Immigration policy and law is absolutely inescapable these days. It is a cornerstone issue in the Presidential election and a key issue in lower elections. As you read and hear about fights over day-labor centers, an increase in immigration raids throughout the state focused heavily on the industries which drive our economy, you might wonder what the attorney’s role as advocate should be. There are many opportunities for all lawyers in Maryland to get involved in this field, be it for a brief stint or as an introduction to more extensive practice in this area.

Immigration law is seen as the bastion of a few who concentrate in it, but there are many who don’t whose clients have immigration issues. While immigration law is ever-changing and extremely complex, one of the best ways to begin is to take a pro bono case from an organization which will provide mentoring and training. You will find that this is readily available from many organizations in the area.

While the immigration law and case precedent is critical for immigration cases, these cases also have many aspects which go beyond just the law. For example, asylum cases allow the practitioner to study and learn the politics and/or culture of different countries. While this can be challenging, it provides a welcome diversion to many attorneys from strictly reading statutes to focusing on people’s stories and the stories of their countries.

There are many cutting-edge areas of asylum in which the law is still developing, such as gender-based asylum cases, sexual-orientation cases and cases of individuals in fear of recruitment into gangs.

As we read and hear about the Department of Homeland Security increasing its raids into Maryland, a large increase in court cases for those picked up in the raids can be seen. While some of the people picked up in the raids are able to apply for relief from removal, others benefit most from motions of suppression. Criminal attorneys have the experience to try these cases and would be a welcome asset to the local immigration bar.
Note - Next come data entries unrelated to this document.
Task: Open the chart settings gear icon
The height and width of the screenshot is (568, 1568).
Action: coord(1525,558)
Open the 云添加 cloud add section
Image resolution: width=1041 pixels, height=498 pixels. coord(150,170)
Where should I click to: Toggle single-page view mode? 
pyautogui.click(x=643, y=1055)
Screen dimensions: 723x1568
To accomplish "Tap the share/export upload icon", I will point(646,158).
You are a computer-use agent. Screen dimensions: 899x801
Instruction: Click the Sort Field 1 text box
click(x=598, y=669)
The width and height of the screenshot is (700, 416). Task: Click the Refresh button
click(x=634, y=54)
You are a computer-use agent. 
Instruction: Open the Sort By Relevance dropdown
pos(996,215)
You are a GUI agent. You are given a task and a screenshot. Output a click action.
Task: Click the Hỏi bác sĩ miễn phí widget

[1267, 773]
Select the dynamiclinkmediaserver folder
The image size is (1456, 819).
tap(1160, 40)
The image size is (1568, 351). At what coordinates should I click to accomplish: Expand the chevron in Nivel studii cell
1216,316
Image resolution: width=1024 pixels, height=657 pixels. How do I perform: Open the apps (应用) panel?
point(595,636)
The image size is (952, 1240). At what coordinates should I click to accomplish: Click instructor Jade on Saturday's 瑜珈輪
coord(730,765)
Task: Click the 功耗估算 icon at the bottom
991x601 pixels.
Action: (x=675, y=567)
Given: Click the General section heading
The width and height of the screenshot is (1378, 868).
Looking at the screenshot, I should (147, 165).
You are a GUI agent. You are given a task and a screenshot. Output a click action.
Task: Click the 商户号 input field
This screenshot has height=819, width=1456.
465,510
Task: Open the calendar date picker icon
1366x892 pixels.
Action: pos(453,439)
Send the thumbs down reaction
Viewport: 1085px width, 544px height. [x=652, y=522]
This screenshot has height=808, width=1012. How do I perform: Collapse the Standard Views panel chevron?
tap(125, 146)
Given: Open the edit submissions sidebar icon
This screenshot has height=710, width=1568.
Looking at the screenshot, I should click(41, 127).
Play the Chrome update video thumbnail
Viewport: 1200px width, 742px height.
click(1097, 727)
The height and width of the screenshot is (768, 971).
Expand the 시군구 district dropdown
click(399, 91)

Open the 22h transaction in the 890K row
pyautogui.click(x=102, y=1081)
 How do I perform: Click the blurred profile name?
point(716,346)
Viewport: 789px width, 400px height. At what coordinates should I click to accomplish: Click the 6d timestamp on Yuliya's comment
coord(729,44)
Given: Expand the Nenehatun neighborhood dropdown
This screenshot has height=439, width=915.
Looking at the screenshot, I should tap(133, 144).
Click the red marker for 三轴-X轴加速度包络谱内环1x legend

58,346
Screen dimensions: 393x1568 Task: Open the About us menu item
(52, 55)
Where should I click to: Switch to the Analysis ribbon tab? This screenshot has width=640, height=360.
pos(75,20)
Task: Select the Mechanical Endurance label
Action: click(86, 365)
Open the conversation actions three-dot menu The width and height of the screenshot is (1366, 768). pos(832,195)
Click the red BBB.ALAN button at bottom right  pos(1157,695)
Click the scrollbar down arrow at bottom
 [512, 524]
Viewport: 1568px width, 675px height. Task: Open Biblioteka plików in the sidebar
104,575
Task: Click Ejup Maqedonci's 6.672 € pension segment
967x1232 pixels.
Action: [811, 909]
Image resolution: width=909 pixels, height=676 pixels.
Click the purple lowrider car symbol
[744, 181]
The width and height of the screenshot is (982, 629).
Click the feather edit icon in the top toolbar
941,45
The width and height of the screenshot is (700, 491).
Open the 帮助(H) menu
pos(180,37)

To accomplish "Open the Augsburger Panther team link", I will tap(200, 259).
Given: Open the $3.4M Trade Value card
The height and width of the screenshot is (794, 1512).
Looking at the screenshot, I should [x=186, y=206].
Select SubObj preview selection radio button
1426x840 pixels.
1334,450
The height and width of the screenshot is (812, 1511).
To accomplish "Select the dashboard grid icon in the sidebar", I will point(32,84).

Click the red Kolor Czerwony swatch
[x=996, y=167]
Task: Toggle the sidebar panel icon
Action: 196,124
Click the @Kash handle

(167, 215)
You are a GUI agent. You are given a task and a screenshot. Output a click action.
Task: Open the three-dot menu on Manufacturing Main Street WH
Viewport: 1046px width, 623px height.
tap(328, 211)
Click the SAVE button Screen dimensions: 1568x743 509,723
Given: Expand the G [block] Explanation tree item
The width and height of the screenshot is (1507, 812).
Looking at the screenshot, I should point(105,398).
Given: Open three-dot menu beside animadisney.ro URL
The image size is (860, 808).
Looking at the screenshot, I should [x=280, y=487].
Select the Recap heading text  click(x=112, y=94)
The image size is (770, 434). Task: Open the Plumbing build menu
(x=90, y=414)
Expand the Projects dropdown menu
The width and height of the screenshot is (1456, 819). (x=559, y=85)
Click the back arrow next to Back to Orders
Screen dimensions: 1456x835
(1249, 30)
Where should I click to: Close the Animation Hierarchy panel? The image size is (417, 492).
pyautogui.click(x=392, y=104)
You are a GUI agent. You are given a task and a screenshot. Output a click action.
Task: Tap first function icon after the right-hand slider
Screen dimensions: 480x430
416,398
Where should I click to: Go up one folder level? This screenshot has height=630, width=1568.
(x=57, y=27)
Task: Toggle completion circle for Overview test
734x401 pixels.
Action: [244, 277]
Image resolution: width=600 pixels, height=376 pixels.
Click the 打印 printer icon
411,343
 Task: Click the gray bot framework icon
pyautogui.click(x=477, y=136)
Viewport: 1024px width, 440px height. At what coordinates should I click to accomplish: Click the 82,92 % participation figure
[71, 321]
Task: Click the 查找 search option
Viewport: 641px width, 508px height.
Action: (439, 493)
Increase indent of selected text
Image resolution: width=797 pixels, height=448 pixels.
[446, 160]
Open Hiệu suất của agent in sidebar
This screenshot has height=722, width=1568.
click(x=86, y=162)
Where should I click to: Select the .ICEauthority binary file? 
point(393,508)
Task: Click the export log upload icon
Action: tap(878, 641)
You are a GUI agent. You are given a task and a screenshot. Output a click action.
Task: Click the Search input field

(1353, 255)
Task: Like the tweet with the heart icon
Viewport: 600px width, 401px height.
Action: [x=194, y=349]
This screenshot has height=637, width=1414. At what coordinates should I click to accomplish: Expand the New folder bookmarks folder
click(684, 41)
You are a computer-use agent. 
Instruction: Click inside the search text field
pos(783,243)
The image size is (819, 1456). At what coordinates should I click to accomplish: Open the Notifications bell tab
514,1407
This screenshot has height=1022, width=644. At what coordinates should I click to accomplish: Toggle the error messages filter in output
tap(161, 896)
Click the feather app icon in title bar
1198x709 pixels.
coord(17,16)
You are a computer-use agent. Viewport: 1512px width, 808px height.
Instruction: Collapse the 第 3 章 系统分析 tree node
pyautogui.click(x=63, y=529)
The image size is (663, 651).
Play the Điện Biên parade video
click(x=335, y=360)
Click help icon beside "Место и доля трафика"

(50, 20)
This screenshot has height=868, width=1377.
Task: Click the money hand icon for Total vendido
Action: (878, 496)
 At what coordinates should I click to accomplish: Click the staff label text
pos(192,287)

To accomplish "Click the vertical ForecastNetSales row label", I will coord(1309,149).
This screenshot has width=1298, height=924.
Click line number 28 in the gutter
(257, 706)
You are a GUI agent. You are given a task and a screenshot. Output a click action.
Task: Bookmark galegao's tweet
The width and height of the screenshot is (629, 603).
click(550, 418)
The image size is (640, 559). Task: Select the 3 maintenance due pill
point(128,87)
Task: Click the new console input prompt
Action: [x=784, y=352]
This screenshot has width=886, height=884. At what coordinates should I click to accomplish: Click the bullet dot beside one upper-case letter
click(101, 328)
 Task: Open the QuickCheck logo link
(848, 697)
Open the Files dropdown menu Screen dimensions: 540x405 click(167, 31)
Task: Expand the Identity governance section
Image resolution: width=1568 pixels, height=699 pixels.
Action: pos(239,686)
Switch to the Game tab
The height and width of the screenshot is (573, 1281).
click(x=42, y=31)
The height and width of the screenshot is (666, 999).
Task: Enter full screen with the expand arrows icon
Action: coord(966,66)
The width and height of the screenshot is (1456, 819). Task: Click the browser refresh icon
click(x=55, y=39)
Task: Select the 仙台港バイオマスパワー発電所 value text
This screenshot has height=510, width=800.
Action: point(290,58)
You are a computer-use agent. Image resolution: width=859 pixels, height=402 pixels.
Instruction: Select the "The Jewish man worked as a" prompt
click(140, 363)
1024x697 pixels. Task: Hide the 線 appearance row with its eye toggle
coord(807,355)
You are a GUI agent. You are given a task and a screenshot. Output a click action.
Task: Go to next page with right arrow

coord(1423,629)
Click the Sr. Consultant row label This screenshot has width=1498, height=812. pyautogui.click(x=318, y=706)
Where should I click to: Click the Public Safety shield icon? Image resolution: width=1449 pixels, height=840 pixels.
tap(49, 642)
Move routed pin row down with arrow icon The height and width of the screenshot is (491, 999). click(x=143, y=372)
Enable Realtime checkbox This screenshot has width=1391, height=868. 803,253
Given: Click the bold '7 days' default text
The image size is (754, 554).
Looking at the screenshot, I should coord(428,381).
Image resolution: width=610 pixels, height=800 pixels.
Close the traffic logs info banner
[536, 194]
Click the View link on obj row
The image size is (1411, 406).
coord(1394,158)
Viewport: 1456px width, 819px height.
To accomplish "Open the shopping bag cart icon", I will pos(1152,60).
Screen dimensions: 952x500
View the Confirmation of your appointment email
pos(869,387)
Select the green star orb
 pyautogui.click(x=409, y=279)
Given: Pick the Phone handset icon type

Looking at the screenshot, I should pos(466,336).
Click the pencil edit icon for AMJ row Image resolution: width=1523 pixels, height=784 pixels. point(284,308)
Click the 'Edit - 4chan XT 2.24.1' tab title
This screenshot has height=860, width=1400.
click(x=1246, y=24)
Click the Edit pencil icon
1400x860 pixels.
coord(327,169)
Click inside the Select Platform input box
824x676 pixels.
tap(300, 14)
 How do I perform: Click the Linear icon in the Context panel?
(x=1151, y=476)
There are many individuals who are detained in Maryland who go unrepresented but may have claims for asylum or other relief which would allow them to stay in the United States. Immigrants are detained in various jails throughout the state, with the largest number on the eastern shore and some in Carroll County and Howard County. Many of the detainees are asylum-seekers whose only reason for being in jail is that they came to the United States without a visa, often with the clothes on their back and their lives almost lost. That people fleeing persecution (many of which had been jailed and tortured in their own countries) are then often forced by the law to wait in jail during the pendency of their asylum claim is terribly sad, and the faster attorneys can get involved in the case the better the chance for asylum and also for avoiding deportation.

As the pro bono coordinator for the American Immigration Lawyers Association, I have placed many cases over the past four years, some with surprising results. In one case, an attorney took a case which seemed hopeless and got the state to take custody of a child and place that child into foster care, thus making the child eligible for permanent residency as a special immigrant juvenile. That type of case would be a fantastic fit for a family attorney looking to take a pro bono case in a different area.

The Maryland Immigrant Rights Coalition (MIRC), along with the Maryland Bar and the Baltimore Immigration Court, is sponsoring a training on March 7, 2008, at the University of Maryland School of Law and the Baltimore Immigration Court. This training is free of charge and will provide any attorney who pledges to take one pro bono case over the next year a very solid introduction into court procedures and asylum law. These cases will come directly from immigration judges, mentoring will be provided to anyone that takes a case.

Attorneys new to immigration law or those without much experience in immigration court are invited to attend this training. If you are interested in attending, please contact the Pro Bono Resource Center of Maryland at pbrc@probonomd.org or (410) 837-9379 to get a schedule and to register.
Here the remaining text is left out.